УСЛОВИЕ ЗАДАЧИ 1:
По тексту ниже о германских элитах после 1918 г. ответьте коротко на вопросы:
(a) Что, по мнению многих, должно было в ближайшее время случиться с советской властью?
(b) Каких публицистов текст называет среди представителей второй фракции?
(c) Что было общим для обеих фракций?

ИСХОДНЫЙ ТЕКСТ:

********

Отметим, что представители германских элит после 1918 г. по-разному оценивали перспективы развития политических и экономических отношений между Германией и Советской Россией, затем СССР. Многие полагали, что советская власть в ближайшее время непременно рухнет. Считалось, что военная мощь России после революции и гражданской войны полностью подорвана. Тем не менее, о новой попытке с помощью военно-силовых методов достичь тех целей, которые Германия ставила перед собой в годы мировой войны, и устранить революционный режим в России пока еще говорить было преждевременно.
Можно выделить, хотя и с определенными оговорками, две фракции в среде германских элит, по-разному подходившие к развитию отношений между двумя государствами. Первая, прагматически мыслящая, фракция, к которой можно отнести часть политиков, военного руководства и крупных промышленников, рассчитывала путем переговоров с Советской Россией и достижения с нею соглашений добиться удовлетворения собственных текущих интересов и первоочередных государственных интересов Германии. Рапалльская политика, тайное сотрудничество рейхсвера с Красной Армией и завязывавшиеся германо-советские экономические связи — все это отвечало представлениям этой группы военных, промышленников и политиков Германии.
Другую фракцию отличали радикальный ревизионизм и воинственный антисоветизм. Ее представители группировались вокруг ряда военных (Э. Людендорф, М. Хоффман), публицистов (П. Рорбах и А. Рехберг), промышленников (Я. Шахт, Ф. Тиссен, А. Фёглер, К. Дуисберг, Г. Зольмссен, А. Гугенберг), а также все активнее — вокруг НСДАП, ее идеологов и приверженцев из среды промышленников и военных. Влияние этой партии и ее «фюрера» Гитлера неуклонно возрастало. В рядах НСДАП сторонники скорейшего восстановления военной мощи Германии сомкнулись с теми, кто делал ставку на совместный «крестовый поход» на Восток и колониальную завоевательную войну великих держав против СССР.
Эти две фракции не были полностью изолированы друг от друга. Между ними существовали многочисленные связи, а общими для них были антибольшевизм, антикоммунизм и надежды на пересмотр результатов войны. К тому же позиции их представителей не всегда отличались постоянством и последовательностью. Наличие противоречий можно констатировать в заявлениях и действиях, например, Штреземана. Шахта, Дуисберга, генералов рейхсвера, таких, как В. фон Фрич. Над изучением причин этой противоречивости исследователям еще предстоит потрудиться.

********

ИЗВЛЕЧЁННЫЕ ДАННЫЕ:
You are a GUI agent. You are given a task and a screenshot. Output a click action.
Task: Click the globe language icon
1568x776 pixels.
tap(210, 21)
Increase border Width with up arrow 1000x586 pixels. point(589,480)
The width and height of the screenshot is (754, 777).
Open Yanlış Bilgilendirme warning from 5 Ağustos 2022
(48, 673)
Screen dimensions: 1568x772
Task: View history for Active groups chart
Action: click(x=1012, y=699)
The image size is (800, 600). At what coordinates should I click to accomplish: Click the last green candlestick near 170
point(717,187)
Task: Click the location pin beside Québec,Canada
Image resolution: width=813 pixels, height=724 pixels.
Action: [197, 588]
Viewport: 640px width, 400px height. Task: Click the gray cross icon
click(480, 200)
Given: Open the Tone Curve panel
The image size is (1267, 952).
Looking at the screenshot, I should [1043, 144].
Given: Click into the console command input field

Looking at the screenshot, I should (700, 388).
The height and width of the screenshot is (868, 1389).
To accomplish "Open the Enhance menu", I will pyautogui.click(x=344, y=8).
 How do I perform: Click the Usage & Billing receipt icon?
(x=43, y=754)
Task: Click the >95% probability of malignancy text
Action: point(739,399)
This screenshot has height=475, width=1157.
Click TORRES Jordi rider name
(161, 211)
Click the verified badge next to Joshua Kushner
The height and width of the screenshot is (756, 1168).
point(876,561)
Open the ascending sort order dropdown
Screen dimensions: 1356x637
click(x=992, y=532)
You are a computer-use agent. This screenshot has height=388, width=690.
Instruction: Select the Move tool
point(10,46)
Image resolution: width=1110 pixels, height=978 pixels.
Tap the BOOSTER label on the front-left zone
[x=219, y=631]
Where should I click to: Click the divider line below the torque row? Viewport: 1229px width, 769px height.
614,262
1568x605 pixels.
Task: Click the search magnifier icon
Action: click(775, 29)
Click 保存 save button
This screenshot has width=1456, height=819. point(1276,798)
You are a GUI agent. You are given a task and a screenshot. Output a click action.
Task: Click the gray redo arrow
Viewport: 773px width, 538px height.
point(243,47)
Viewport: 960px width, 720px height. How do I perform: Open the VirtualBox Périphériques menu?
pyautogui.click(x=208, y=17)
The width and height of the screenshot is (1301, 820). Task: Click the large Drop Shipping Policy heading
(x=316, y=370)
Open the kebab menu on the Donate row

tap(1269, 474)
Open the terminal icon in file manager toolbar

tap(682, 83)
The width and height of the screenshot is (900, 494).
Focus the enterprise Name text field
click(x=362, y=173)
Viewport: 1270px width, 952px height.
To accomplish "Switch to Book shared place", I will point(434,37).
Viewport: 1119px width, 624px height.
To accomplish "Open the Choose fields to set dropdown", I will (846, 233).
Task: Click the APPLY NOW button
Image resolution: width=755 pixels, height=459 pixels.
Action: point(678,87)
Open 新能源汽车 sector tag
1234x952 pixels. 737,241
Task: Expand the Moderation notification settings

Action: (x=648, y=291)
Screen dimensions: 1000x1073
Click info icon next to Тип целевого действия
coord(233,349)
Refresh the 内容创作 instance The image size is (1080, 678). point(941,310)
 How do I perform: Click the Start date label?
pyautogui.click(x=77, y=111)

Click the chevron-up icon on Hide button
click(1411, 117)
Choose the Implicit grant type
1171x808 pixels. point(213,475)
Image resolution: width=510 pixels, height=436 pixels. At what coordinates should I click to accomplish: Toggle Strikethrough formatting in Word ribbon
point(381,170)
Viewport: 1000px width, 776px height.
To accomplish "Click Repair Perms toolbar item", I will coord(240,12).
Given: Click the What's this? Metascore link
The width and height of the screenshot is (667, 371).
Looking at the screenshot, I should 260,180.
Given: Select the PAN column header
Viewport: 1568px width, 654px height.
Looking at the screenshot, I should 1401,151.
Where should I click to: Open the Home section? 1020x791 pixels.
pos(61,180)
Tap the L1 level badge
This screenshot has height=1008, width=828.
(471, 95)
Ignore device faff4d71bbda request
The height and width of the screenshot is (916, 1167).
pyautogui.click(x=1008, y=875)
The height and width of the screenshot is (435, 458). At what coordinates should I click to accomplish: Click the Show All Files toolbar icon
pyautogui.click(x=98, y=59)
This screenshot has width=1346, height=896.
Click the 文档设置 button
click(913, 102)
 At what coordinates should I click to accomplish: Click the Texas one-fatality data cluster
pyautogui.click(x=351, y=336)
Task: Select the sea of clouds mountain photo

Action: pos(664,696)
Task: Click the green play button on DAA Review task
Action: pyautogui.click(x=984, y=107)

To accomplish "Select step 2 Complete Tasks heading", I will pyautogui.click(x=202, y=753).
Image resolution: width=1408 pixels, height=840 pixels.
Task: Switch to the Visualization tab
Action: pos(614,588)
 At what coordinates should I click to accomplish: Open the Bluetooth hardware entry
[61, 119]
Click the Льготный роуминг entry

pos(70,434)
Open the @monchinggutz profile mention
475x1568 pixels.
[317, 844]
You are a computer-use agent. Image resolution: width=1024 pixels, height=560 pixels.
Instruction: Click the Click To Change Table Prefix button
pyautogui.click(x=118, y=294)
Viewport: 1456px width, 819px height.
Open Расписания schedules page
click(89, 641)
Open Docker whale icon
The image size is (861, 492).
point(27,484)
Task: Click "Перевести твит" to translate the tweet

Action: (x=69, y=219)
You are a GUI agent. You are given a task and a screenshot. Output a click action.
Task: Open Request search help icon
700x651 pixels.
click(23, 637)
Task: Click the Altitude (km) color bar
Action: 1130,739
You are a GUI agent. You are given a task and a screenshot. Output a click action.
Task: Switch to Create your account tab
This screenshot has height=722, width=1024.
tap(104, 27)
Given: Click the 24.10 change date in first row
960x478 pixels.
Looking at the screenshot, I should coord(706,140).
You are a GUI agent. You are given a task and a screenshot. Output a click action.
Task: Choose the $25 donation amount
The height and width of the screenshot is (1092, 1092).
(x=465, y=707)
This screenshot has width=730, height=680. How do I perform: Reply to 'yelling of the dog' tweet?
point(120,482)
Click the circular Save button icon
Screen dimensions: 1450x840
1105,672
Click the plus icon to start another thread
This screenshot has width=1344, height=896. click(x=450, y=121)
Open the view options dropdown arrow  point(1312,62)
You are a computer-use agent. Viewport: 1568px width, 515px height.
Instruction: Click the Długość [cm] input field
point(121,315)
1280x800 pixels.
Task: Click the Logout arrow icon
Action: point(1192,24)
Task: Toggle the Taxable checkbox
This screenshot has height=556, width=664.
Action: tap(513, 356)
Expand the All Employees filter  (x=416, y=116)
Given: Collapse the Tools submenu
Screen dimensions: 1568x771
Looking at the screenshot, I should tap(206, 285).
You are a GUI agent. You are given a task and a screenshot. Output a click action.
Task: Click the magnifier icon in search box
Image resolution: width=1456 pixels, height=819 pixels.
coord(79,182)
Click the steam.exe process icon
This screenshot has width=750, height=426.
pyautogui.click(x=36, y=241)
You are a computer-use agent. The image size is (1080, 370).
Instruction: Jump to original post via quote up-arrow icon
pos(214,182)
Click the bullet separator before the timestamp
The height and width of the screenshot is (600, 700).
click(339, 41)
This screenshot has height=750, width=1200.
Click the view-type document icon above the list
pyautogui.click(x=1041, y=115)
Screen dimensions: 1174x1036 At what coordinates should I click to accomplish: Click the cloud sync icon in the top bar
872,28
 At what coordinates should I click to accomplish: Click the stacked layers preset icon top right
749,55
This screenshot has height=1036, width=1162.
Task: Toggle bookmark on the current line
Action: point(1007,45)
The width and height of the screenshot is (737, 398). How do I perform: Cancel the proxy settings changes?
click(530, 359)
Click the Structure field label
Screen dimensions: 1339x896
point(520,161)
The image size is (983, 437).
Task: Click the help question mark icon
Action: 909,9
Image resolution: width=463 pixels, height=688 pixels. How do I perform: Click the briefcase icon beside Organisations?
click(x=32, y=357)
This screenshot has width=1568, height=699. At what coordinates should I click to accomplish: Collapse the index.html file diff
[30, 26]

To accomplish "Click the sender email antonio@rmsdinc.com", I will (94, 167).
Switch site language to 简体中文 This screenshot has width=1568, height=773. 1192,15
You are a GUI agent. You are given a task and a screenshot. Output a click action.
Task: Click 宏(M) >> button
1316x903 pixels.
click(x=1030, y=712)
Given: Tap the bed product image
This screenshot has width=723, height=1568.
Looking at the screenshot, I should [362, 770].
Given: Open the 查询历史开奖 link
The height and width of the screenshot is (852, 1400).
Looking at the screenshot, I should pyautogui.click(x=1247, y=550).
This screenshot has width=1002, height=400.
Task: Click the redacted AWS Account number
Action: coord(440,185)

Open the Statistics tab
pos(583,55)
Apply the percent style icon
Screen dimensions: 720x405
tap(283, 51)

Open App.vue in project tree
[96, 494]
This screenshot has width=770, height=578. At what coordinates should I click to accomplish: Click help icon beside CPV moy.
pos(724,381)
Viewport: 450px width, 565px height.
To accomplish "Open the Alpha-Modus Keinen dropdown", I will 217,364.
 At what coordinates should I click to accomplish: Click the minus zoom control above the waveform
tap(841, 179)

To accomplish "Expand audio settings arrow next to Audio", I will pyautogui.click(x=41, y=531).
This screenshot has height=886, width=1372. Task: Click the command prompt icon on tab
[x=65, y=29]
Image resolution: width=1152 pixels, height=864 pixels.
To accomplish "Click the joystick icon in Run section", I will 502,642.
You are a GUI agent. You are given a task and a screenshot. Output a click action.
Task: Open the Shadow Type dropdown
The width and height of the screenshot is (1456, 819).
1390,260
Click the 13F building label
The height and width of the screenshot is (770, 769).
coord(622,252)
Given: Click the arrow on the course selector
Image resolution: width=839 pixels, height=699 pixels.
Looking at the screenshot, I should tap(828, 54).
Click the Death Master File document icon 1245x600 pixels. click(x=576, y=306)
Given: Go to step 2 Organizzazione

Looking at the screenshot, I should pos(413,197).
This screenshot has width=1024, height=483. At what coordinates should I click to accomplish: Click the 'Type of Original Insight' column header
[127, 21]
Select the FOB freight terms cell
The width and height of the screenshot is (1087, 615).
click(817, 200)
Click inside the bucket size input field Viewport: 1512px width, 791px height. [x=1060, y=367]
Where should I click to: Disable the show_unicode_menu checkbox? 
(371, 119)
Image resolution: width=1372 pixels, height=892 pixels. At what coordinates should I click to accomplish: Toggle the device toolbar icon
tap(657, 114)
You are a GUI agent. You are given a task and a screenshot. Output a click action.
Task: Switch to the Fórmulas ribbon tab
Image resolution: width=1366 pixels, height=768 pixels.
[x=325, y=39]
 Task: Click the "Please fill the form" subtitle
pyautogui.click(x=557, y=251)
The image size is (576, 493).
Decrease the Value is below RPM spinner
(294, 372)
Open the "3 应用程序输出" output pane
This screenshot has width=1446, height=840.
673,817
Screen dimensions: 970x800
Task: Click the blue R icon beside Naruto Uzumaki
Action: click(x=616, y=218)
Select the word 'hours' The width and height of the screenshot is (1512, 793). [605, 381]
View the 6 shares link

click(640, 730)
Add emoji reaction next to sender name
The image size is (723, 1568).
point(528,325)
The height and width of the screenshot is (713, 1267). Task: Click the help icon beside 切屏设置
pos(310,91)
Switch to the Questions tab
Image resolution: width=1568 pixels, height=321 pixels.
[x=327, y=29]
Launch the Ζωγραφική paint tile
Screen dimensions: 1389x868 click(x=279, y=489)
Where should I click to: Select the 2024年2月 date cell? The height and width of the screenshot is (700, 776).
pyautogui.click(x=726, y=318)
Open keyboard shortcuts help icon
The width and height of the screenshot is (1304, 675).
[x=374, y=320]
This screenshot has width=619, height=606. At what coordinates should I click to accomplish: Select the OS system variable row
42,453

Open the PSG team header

********

УСЛОВИЕ ЗАДАЧИ 2:
Отберите из строк выше те, где встречается слово "text", и перепишите каждую из них. Регистр букв учитывается.

ГОТОВЫЙ ОТВЕТ 1:
(a) Она непременно рухнет.
(b) П. Рорбаха и А. Рехберга.
(c) Антибольшевизм, антикоммунизм и надежды на пересмотр результатов войны.

ГОТОВЫЙ ОТВЕТ 2:
Task: Click the >95% probability of malignancy text
Focus the enterprise Name text field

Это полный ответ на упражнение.